The reason is the demand for cannabis, which is expected to be at least 600,000 kilograms a year — about 1.32 million pounds — according to the Deloitte study. (The country’s 54 licensed producers currently produce about 20,000 pounds of dried marijuana a year.) With more than 12 percent of Canadians 15 and older (nearly 3.5 million people) reporting to have used cannabis in the past year, according to a 2012 report, many people are worried about a bottleneck in supply.
Unlike the Canadian booze magnates of yore, who used their heft to muscle out smaller players once alcohol became legal in the United States following Prohibition, several of the bigger marijuana companies say they would potentially welcome, and even buy from, growers like Michael.
Others, too, see a business upside to legalization. Under the proposed law, Canadians of legal age will be allowed to grow up to four marijuana plants for their own consumption. The market has already responded in kind with several companies selling home kits, phone apps and growing advice to the millions of potential amateur green thumbs across the country.
The challenge for anyone wanting to go legal is getting a license to do so. Becoming a licensed producer is a marathon exercise in bureaucracy that can take up to three years. A license also requires a criminal-background check. Michael, who served a nine-month jail sentence in 2005 for marijuana trafficking, said this could keep him out of the legal system.
It is one of the quandaries of legalizing marijuana, which has been illegal in Canada since 1923. Many of the people with expertise in coaxing quality marijuana from the earth have criminal records, which would potentially keep them out of the legal market.
The federal government is keenly aware of the problems. Health Canada recently streamlined the licensing process, allowing for increased growing capacity among existing license holders and shorter delays for applicants. Depending on the circumstances, the government may also be willing to overlook a few past weed-related indiscretions for would-be licensees.
This is the carrot end of the equation. The stick: up to 14 years in jail for selling or distributing marijuana.

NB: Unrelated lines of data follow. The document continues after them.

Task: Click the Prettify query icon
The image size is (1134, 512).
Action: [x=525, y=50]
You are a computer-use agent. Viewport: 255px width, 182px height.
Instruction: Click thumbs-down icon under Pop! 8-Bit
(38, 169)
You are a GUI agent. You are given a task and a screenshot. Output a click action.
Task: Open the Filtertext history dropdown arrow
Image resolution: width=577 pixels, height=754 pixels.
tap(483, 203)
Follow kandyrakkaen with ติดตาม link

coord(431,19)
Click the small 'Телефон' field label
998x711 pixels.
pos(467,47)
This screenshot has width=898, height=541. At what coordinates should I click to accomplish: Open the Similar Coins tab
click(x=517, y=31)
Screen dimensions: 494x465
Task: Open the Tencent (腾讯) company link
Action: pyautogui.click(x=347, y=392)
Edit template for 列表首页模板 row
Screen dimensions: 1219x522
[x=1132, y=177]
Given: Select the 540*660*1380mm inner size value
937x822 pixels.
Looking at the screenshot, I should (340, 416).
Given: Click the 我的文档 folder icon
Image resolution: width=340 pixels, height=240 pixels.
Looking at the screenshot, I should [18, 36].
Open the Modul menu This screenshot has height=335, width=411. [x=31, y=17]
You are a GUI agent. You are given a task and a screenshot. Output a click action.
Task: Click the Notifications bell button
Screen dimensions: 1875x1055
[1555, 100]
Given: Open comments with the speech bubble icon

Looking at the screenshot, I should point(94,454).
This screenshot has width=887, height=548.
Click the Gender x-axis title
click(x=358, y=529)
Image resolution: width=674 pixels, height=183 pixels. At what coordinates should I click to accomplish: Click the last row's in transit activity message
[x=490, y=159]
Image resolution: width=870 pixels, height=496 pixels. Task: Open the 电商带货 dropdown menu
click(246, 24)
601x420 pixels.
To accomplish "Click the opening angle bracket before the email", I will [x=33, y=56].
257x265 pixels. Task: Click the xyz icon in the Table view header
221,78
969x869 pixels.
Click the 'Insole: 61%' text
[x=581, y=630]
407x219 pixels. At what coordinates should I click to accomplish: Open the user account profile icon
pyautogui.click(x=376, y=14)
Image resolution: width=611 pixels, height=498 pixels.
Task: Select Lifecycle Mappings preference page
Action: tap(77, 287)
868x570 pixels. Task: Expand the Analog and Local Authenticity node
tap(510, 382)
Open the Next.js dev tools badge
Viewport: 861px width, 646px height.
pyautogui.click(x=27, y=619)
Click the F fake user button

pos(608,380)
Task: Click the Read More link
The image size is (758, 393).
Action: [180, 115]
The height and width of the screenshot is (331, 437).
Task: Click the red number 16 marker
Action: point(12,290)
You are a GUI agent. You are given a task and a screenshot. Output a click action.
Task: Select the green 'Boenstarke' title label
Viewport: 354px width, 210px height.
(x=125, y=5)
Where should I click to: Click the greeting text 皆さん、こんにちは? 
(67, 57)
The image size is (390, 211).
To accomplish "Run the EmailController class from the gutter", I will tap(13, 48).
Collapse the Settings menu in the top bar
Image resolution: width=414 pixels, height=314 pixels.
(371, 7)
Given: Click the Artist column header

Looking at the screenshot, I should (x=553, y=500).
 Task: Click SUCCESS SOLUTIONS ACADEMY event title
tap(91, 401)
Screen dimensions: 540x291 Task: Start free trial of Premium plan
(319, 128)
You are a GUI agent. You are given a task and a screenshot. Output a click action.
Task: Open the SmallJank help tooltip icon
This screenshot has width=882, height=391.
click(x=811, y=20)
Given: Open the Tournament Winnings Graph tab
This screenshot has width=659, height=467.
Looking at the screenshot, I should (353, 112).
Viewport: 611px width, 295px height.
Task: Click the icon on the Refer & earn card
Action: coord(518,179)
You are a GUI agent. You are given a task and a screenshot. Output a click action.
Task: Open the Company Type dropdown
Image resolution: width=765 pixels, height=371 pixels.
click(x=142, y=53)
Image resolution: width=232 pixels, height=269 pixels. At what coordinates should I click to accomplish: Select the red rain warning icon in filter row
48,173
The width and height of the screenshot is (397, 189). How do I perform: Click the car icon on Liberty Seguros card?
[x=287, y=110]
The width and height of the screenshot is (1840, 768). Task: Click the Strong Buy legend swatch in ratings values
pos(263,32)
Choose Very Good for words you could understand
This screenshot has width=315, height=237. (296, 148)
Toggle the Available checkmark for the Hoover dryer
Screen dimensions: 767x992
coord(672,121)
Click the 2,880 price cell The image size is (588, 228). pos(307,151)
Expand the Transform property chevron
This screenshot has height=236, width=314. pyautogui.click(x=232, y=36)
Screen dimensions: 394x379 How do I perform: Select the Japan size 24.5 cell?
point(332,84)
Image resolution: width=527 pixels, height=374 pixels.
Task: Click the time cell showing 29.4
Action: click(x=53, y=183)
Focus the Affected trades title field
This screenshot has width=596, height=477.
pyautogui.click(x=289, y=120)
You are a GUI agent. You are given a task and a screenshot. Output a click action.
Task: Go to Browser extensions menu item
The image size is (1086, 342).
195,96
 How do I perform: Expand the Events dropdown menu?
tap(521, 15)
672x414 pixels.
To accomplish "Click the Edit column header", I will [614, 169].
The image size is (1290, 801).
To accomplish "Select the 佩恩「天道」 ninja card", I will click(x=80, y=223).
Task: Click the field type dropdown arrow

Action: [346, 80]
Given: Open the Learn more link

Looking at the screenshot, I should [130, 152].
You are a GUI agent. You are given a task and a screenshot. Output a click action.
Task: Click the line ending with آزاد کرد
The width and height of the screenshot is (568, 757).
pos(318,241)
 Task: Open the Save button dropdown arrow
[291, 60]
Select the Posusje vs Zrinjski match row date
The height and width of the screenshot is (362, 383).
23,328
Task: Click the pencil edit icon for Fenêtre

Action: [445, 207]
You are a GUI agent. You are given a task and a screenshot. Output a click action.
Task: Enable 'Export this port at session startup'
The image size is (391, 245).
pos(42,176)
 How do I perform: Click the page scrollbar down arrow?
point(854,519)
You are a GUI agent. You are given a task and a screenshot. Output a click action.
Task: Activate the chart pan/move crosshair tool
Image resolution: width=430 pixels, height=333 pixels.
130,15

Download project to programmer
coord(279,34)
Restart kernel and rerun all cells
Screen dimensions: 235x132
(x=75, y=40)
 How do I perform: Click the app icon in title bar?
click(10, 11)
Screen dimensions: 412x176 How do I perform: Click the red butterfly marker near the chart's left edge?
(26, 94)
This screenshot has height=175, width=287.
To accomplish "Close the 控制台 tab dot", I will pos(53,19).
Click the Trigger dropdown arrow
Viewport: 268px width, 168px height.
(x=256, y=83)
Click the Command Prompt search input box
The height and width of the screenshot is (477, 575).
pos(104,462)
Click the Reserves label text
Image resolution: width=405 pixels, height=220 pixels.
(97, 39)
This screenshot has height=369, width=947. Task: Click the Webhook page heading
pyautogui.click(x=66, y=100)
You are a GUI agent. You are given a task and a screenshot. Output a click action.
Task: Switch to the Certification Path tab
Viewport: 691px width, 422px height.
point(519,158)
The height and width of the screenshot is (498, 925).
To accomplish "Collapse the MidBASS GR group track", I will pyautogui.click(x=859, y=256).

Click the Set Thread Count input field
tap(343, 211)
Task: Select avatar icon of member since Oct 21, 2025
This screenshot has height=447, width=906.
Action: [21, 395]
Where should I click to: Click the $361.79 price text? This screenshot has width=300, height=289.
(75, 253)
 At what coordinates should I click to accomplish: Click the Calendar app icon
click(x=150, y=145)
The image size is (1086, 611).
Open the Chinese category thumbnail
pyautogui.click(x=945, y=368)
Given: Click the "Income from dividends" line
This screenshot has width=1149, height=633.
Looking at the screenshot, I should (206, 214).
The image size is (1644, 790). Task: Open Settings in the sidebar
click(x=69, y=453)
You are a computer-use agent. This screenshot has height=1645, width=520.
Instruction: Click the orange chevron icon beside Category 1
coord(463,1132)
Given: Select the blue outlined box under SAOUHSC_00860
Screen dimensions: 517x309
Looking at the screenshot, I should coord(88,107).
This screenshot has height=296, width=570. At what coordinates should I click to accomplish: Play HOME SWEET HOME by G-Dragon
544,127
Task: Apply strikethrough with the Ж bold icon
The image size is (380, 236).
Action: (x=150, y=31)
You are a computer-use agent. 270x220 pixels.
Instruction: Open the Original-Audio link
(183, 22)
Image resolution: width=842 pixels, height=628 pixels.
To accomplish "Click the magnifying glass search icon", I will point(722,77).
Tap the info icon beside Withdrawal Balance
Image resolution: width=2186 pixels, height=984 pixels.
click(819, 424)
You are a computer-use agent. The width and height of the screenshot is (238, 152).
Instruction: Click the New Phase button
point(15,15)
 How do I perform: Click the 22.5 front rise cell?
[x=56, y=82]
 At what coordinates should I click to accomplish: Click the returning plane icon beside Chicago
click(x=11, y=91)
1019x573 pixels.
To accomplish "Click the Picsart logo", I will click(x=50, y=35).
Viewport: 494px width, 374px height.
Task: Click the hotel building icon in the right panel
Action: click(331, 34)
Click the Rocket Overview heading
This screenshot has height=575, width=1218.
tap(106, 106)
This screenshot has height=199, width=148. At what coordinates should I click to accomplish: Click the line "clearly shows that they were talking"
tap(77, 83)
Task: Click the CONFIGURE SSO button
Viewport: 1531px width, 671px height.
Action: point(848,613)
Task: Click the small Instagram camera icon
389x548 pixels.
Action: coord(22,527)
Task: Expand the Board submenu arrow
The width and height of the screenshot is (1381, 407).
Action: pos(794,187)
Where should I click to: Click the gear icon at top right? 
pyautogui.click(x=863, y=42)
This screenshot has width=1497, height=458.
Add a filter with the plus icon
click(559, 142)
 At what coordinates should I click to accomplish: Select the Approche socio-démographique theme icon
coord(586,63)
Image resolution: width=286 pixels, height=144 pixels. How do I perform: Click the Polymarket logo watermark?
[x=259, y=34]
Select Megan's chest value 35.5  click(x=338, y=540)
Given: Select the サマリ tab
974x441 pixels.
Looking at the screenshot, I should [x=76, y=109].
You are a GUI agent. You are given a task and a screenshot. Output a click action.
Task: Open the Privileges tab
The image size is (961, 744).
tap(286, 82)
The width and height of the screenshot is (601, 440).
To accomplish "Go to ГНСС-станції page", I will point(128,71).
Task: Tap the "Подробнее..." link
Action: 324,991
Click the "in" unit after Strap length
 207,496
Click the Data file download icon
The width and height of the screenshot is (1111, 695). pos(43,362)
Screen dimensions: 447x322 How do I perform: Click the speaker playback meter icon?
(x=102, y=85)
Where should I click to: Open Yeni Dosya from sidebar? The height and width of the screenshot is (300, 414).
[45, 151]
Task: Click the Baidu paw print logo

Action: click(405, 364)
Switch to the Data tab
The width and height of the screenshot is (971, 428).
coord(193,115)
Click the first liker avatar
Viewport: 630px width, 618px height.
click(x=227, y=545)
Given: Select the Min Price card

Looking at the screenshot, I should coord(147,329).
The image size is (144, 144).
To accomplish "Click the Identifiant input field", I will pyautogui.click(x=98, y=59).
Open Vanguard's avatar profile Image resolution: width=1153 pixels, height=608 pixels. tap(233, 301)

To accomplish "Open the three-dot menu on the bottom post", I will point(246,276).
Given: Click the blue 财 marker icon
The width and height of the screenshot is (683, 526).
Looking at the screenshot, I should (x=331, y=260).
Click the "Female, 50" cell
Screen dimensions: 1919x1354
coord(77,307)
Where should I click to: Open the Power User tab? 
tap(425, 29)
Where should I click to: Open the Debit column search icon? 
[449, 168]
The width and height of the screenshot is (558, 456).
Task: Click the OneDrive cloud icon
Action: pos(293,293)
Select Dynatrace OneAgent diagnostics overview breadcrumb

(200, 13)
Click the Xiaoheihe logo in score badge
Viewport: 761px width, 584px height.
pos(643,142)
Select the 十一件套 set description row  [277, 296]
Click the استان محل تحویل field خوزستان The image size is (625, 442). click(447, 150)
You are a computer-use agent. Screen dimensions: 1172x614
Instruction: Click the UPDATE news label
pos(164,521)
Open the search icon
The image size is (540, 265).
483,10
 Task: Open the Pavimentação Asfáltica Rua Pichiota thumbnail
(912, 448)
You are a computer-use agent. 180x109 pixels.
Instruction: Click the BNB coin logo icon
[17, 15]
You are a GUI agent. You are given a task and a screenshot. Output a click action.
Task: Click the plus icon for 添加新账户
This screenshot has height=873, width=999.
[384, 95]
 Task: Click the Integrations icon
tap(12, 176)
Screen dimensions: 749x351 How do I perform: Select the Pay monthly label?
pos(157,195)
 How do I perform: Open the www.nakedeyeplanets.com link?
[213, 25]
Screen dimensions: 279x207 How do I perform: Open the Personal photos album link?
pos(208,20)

Michael wants to go legal, but he’ll stay in the black market if need be. Legal weed, he pointed out, will be subject to government inspections and quality-control standards. All of this will make it more expensive. A gram of weed costs Canopy Growth Corporation, the country’s largest marijuana company, $2.30 to produce, according to the company’s recent financial statements, and will be subject to both federal and provincial sales tax.
In his basement, Michael can grow a gram of Headbanger — “Indica-heavy strain, very heavy stone, don’t smoke it during the day,” he says — for about 40 cents, tax-free.
He’ll just have to keep looking over his shoulder.